(Saved entries)
======

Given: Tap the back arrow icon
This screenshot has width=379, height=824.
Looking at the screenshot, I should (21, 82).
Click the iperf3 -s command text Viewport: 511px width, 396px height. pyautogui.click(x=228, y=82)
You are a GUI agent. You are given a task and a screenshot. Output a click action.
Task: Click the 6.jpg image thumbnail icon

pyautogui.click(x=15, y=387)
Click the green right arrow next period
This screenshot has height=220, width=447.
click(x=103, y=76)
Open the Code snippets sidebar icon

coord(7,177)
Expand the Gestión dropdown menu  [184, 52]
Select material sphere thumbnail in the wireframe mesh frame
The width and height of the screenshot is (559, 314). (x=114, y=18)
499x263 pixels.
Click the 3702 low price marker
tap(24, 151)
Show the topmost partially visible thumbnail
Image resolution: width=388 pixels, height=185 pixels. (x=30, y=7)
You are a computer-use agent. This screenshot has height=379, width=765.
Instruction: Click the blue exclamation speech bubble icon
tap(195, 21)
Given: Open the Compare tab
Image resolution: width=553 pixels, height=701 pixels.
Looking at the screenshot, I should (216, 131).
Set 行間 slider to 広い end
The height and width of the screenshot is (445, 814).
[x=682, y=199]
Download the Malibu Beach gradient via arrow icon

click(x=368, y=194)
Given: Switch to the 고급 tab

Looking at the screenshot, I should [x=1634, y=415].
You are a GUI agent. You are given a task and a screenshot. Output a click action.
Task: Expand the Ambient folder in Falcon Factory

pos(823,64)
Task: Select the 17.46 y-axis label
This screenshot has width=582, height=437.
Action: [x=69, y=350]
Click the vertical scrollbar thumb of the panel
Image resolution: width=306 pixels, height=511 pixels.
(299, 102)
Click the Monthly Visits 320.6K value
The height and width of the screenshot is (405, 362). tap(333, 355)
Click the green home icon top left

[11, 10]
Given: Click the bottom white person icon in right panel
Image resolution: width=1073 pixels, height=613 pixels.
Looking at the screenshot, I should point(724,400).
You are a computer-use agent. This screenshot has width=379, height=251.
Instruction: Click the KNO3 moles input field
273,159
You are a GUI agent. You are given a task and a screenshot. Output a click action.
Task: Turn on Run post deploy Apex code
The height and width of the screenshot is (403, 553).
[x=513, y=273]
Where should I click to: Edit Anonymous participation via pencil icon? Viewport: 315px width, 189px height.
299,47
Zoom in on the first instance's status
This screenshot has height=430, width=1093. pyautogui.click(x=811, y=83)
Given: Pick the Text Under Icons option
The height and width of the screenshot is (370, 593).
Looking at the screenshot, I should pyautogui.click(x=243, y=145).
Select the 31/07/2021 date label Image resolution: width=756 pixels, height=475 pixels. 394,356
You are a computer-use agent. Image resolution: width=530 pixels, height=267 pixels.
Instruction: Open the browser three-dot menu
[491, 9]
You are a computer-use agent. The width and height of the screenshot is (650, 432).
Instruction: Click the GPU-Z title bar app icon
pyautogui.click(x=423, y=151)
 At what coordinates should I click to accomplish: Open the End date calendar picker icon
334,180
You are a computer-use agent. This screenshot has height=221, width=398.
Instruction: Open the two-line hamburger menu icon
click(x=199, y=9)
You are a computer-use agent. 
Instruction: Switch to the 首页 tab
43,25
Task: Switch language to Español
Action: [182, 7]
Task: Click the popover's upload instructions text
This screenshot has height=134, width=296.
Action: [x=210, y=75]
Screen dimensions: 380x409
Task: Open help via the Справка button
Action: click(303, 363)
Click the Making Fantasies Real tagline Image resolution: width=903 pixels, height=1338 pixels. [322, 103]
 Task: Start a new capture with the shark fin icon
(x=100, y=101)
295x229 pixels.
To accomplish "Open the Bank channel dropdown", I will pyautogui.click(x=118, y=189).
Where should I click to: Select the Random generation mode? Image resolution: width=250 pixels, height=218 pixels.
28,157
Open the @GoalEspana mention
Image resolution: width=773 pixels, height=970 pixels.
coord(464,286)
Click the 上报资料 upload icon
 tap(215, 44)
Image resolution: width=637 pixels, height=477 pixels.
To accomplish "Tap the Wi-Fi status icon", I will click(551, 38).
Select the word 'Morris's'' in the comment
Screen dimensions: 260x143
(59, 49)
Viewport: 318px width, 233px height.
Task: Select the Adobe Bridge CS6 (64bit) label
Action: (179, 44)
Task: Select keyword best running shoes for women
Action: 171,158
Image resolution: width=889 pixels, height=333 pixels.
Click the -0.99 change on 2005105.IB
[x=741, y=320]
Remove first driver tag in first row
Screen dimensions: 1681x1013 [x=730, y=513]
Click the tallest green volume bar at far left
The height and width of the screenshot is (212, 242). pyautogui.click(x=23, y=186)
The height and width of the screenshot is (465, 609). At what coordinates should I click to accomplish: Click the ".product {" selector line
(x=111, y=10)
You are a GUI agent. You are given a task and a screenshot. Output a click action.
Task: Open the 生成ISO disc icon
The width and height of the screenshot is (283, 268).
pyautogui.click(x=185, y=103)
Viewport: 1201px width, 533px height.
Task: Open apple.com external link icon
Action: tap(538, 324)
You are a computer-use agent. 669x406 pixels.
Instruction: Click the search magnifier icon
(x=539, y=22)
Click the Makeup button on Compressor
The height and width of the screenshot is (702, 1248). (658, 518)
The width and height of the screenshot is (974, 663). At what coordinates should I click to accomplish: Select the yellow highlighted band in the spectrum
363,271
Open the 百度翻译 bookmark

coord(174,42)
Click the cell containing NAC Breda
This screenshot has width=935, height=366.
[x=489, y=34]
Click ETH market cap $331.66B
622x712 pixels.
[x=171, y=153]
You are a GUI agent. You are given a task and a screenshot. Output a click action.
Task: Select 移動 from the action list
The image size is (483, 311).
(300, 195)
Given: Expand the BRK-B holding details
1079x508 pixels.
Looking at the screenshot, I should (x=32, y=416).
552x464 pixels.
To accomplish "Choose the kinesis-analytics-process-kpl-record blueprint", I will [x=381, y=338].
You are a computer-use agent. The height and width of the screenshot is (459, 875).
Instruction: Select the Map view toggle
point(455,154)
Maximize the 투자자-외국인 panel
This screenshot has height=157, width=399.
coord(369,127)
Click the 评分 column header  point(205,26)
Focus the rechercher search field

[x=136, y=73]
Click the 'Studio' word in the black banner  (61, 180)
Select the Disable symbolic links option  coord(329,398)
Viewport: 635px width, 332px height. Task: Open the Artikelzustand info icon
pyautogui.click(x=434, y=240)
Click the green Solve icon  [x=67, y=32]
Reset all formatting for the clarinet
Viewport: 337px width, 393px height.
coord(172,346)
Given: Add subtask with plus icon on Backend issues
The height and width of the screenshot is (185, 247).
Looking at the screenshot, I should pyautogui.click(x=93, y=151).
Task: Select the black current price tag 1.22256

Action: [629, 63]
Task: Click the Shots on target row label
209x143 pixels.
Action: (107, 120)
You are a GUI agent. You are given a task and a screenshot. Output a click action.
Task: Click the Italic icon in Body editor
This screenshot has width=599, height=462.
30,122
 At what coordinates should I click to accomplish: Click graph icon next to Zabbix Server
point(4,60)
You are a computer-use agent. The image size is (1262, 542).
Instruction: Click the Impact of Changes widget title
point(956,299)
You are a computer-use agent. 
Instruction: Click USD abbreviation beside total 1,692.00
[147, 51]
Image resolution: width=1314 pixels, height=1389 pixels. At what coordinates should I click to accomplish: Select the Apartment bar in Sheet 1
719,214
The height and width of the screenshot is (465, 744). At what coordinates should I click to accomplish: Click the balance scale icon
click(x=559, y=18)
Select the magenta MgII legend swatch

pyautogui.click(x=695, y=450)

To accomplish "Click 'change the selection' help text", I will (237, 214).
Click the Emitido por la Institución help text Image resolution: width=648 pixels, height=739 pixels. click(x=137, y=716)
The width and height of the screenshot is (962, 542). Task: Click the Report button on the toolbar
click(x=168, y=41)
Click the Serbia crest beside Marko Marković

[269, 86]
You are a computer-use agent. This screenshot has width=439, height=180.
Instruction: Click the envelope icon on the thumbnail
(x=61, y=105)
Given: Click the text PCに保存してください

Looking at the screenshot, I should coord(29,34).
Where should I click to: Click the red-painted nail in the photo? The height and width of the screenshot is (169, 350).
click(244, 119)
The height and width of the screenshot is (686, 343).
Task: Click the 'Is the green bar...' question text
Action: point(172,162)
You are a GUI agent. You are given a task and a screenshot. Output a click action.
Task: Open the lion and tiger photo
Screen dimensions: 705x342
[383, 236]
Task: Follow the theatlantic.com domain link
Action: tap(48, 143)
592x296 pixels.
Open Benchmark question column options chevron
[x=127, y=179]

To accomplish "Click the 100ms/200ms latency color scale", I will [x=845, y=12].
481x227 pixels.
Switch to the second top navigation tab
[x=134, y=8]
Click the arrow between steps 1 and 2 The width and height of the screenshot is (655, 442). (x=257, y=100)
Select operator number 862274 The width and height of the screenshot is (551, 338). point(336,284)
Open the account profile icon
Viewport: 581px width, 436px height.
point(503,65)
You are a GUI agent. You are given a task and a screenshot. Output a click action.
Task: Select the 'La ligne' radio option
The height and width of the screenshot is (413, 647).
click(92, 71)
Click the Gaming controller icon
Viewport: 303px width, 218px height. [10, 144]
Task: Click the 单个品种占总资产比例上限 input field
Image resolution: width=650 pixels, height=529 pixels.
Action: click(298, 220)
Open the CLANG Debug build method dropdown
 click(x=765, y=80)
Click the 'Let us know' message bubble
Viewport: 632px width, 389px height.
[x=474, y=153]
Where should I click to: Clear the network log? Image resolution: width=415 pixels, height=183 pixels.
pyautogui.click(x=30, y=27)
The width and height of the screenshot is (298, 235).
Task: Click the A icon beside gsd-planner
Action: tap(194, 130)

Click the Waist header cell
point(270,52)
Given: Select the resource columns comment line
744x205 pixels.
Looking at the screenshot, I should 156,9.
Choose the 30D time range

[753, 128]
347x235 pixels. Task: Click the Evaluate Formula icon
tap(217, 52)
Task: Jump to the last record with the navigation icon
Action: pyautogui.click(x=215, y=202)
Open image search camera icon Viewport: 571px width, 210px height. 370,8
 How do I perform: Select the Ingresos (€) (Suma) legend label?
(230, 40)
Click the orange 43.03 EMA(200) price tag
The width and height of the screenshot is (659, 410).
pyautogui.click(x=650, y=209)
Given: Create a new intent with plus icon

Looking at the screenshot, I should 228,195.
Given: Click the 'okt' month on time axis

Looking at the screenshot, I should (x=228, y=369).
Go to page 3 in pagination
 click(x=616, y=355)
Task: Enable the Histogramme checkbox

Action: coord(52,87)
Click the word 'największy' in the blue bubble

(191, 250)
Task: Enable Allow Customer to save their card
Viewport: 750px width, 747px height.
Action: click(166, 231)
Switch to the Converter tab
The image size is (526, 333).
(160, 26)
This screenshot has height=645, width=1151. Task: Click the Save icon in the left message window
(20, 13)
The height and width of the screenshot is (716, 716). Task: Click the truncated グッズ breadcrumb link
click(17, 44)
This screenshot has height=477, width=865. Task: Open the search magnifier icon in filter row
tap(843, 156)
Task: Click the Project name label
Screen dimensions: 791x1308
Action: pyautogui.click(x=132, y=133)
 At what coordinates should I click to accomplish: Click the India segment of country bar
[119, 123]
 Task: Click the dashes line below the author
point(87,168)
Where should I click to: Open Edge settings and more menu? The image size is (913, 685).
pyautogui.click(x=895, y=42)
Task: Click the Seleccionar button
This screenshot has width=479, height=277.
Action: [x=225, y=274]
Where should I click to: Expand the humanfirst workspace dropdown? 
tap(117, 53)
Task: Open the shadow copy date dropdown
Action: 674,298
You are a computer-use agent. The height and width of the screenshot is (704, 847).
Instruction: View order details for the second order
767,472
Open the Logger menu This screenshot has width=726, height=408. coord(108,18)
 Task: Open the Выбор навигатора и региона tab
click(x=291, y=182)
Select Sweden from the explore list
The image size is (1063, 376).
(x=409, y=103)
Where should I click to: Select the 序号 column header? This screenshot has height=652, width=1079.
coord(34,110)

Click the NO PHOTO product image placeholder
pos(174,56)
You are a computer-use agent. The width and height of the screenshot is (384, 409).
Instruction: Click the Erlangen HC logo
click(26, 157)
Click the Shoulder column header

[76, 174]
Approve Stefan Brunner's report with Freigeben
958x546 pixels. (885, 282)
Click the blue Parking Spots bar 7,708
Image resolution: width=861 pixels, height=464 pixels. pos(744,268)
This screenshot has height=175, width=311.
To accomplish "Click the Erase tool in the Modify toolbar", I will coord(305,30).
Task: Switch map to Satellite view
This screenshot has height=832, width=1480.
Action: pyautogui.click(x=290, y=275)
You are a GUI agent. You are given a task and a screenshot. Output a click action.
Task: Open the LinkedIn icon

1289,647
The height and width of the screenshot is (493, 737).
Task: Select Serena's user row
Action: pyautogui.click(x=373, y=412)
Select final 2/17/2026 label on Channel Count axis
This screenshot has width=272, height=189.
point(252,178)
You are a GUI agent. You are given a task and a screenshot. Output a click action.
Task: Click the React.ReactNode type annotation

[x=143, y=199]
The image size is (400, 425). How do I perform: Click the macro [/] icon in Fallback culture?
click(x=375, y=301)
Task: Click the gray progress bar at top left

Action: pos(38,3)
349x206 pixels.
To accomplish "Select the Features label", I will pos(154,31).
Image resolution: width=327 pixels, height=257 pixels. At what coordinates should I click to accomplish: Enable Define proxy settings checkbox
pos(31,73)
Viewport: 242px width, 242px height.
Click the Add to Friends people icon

======

# WORK TO COMPLETE
Return exactly the lines above from the line that has "481x227 pixels." through the line that has "Open the account profile icon", inclusive, and nothing else.

# ANSWER TO THIS EXERCISE
481x227 pixels.
Switch to the second top navigation tab
[x=134, y=8]
Click the arrow between steps 1 and 2 The width and height of the screenshot is (655, 442). (x=257, y=100)
Select operator number 862274 The width and height of the screenshot is (551, 338). point(336,284)
Open the account profile icon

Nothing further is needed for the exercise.